Food Law News - EU - 2012

Court of Justice of the European Union Press Release (132/12), 18 October 2012

LABELLING - A milk product which cannot be classified as butter cannot be marketed under the designation ‘pomazánkové máslo’ (butter spread)

In accordance with the Single CMO Regulation [See Note 1 below], only products with a milk-fat content of not less than 80% but less than 90%, a maximum water content of 16% and a maximum dry non-fat milk-material content of 2% can be marketed under the designation ‘butter’. However, that rule does not apply to the designation of products the exact nature of which is clear from traditional usage and/or when the designations are clearly used to describe a characteristic quality of the product. The products benefiting from this derogation appear on a list drawn up by the Commission.

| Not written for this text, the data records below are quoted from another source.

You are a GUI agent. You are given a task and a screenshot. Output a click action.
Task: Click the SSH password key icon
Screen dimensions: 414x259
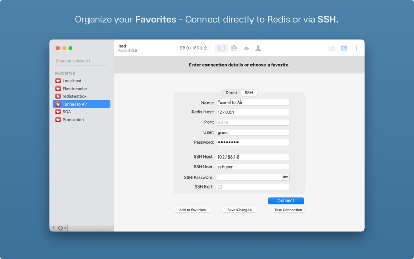(286, 177)
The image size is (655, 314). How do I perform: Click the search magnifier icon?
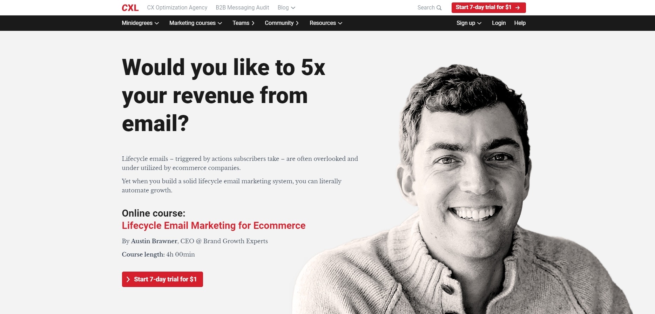click(x=439, y=8)
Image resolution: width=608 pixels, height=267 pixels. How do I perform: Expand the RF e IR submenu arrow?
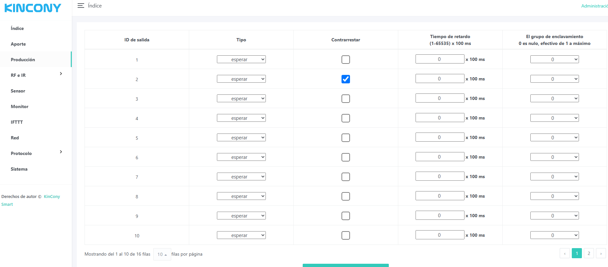coord(61,74)
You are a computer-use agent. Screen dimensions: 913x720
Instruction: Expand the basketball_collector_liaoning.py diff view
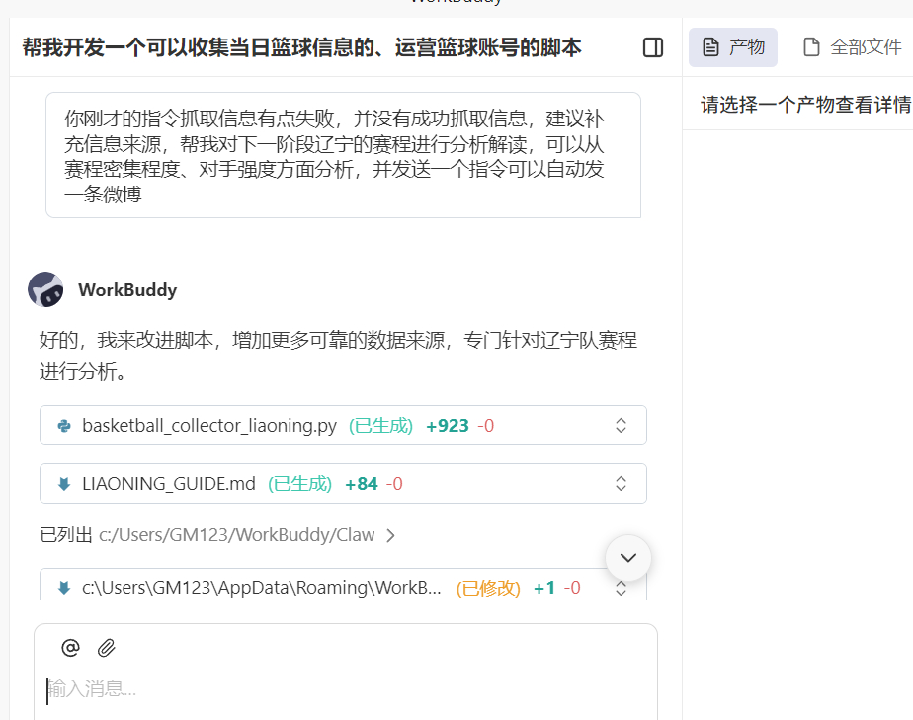[621, 425]
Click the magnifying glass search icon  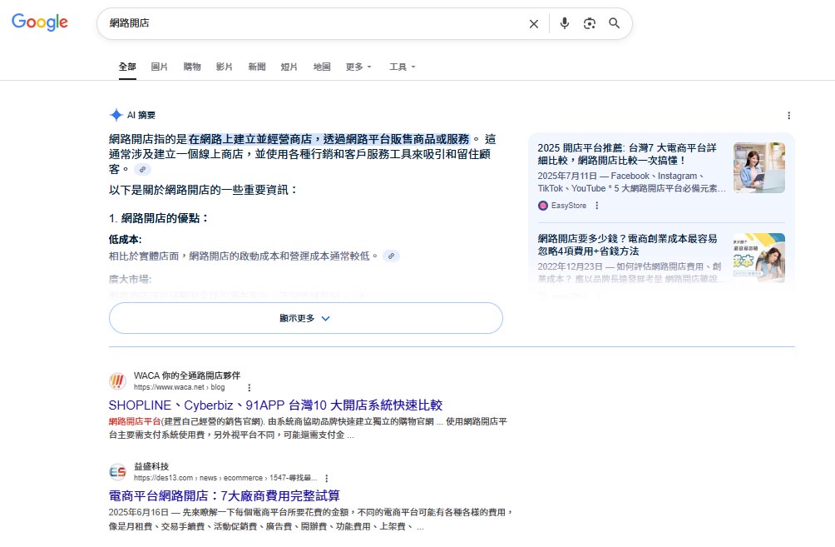pos(615,24)
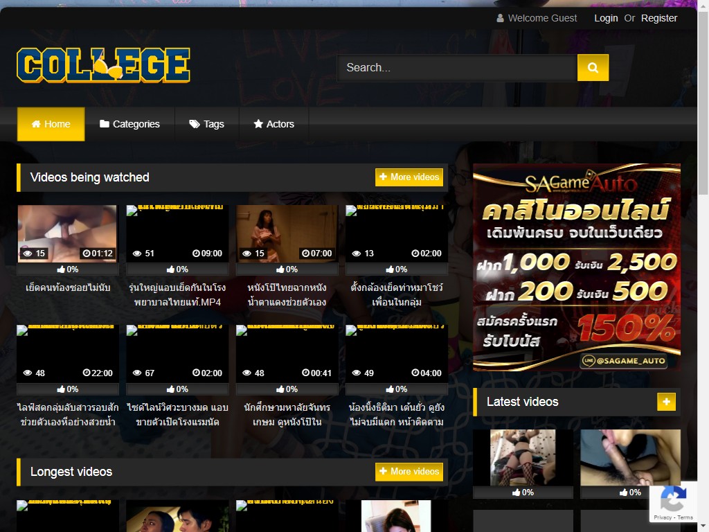The image size is (709, 532).
Task: Open the SAGame Auto banner ad
Action: (577, 267)
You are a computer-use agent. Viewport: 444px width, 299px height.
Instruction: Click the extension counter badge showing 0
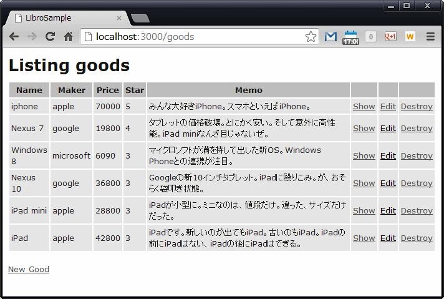[370, 37]
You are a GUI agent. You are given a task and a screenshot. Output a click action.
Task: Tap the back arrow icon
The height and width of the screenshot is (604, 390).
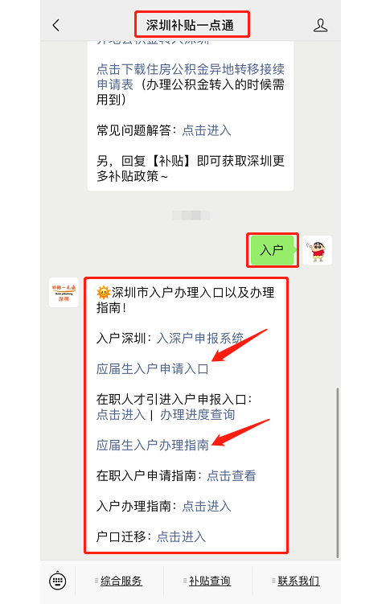pyautogui.click(x=56, y=26)
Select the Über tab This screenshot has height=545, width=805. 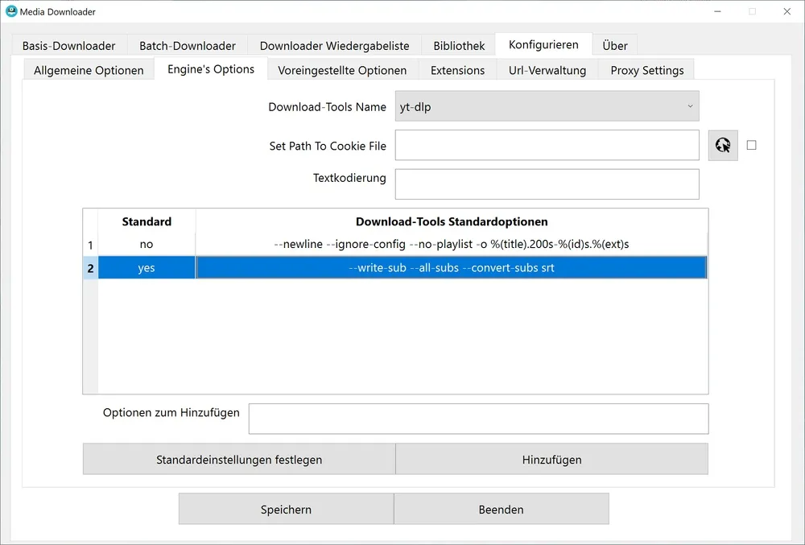pos(615,46)
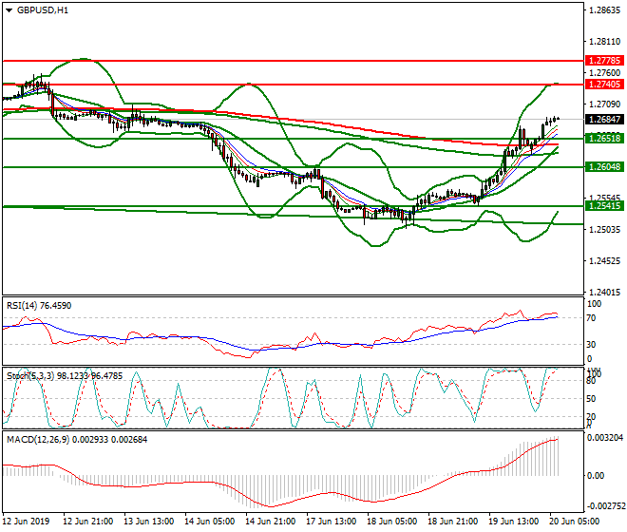This screenshot has width=627, height=532.
Task: Select the green 1.26048 price level tag
Action: [x=603, y=167]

Pomazánkové máslo is a product similar to butter which is used as a spread and also as an ingredient in manufacturing other food products. As it has a minimum fat content of 31% by weight, a minimum dry material content of 42% and a water content of up to 58%, it does not satisfy the requirements under the regulation for being marketed under the sales designation ‘butter’. The Czech legislation none the less allows the product to be marketed under the designation ‘pomazánkové máslo’ (butter spread).

Since it considered that, by allowing the marketing under the designation ‘pomazánkové máslo’ of a milk product which could not be classified as butter, the Czech Republic had infringed the regulation, the Commission brought an action before the Court of Justice against the Czech Republic for failure to fulfil obligations.

In its judgment of today, the Court of Justice starts by finding that ‘pomazánkové máslo’ does not satisfy the criteria laid down in the regulation for it to be marketed under the designation ‘butter’. The Court also notes that the product is not included in the list of products which can benefit from a derogation and not be subject to the restrictions in the regulation concerning designations.

The Court examines the Czech Republic’s argument that products whose exact nature is clear from traditional usage and/or whose designation is clearly used to describe a characteristic quality of the product automatically benefit from that derogation without their inclusion in that list, and hence prior authorisation by the Commission, being necessary. The Court rejects this argument, pointing out that the regulation expressly empowers the Commission to draw up an exhaustive list of products to which the derogation may be applied, on the basis of the lists sent by the Member States, and holds that the application of the derogation therefore requires a prior decision by the Commission.

In those circumstances, the Court finds that the Czech Republic has failed to fulfil its obligations under the regulation, by allowing a milk product which cannot be classified as butter to be marketed under the sales designation ‘pomazánkové máslo’.

NOTE: An action for failure to fulfil obligations directed against a Member State which has failed to comply with its obligations under European Union law may be brought by the Commission or by another Member State. If the Court of Justice finds that there has been a failure to fulfil obligations, the Member State concerned must comply with the Court’s judgment without delay.

Where the Commission considers that the Member State has not complied with the judgment, it may bring a further action seeking financial penalties. However, if measures transposing a directive have not been notified to the Commission, the Court of Justice can, on a proposal from the Commission, impose penalties at the stage of the initial judgment.

Note 1: Council Regulation (EC) No 1234/2007 of 22 October 2007 establishing a common organisation of agricultural markets and on specific provisions for certain agricultural products (OJ 2007 L 299, p. 1).